Certo é que as ameaças do futuro não passam
pelas “alterações climáticas” ou unicórnios do género. Como as ameaças do
passado, passam pela estupidez: em vez da preocupação em deixar aos filhos um
mundo melhor, as pessoas deviam deixar filhos melhores ao mundo.
Notas de rodapé
1. Um jogo de futebol entre as selecções israelita e argentina foi
anulado após ameaças de morte ao futebolista Lionel Messi e respectiva família.
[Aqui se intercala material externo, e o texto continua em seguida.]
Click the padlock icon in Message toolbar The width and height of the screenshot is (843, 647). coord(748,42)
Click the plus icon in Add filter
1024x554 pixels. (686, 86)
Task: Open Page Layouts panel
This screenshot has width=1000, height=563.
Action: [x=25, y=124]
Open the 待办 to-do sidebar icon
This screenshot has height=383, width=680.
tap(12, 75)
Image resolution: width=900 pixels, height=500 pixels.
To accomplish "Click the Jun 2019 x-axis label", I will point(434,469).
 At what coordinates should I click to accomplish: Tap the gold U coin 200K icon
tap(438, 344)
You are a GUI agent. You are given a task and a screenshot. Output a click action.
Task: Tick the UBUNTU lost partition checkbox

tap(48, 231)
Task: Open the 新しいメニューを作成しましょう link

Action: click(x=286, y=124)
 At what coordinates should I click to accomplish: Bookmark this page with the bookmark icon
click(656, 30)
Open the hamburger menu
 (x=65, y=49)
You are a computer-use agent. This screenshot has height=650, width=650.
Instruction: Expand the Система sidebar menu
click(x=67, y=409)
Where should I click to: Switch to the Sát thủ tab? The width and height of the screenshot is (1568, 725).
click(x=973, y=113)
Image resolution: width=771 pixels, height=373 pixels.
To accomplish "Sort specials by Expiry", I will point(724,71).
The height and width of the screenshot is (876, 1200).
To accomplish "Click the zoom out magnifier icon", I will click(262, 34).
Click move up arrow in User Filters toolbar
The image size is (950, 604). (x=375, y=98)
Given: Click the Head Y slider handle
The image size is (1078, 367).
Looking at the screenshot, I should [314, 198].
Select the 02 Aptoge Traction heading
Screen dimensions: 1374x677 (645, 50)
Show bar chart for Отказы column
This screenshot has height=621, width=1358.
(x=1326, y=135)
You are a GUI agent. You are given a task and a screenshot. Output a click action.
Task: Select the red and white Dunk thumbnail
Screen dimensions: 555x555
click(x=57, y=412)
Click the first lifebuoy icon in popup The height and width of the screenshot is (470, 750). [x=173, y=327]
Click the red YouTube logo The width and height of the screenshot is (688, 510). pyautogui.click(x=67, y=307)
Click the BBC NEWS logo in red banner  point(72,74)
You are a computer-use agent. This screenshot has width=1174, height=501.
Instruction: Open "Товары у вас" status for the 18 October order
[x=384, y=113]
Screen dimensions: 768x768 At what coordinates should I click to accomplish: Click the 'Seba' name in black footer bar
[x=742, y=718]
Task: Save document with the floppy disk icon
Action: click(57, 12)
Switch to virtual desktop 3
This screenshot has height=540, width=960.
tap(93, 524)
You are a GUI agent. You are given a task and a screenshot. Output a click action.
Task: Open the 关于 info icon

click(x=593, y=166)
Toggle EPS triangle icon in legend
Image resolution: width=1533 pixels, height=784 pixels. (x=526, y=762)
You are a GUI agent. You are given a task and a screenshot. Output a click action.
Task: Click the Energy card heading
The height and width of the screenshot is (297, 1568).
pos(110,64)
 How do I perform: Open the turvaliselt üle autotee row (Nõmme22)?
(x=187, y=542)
As ameaças, ao que consta, partiram do BDS (Boicote, Desinvestimento e
Sanções), uma agremiação recreativa dedicada à erradicação de Israel, liderada
por notabilíssimos intelectuais e já proposta para o Nobel da Paz. Está
tudo normal. Por favor, regressem às vossas vidas. Não há aqui nada para ver.
Etc.
2. Ao entregar a um ilusionista a campanha do novo “Simplex”, o
governo por uma vez assume a natureza fraudulenta que define a sua relação com
os cidadãos. Sob os truques e a fancaria, restam uns sujeitos de aspecto
desagradável a quem ninguém confiaria a guarda de uns chinelos na praia. Os
portugueses confiaram-lhes um país? Pura magia.
* Da Internet: Governo paga 20 mil euros
a Luís de Matos por série de vídeos promocionais
Ilusionista foi contratado
para participar em vídeos de propaganda ao programa Simplex+2018.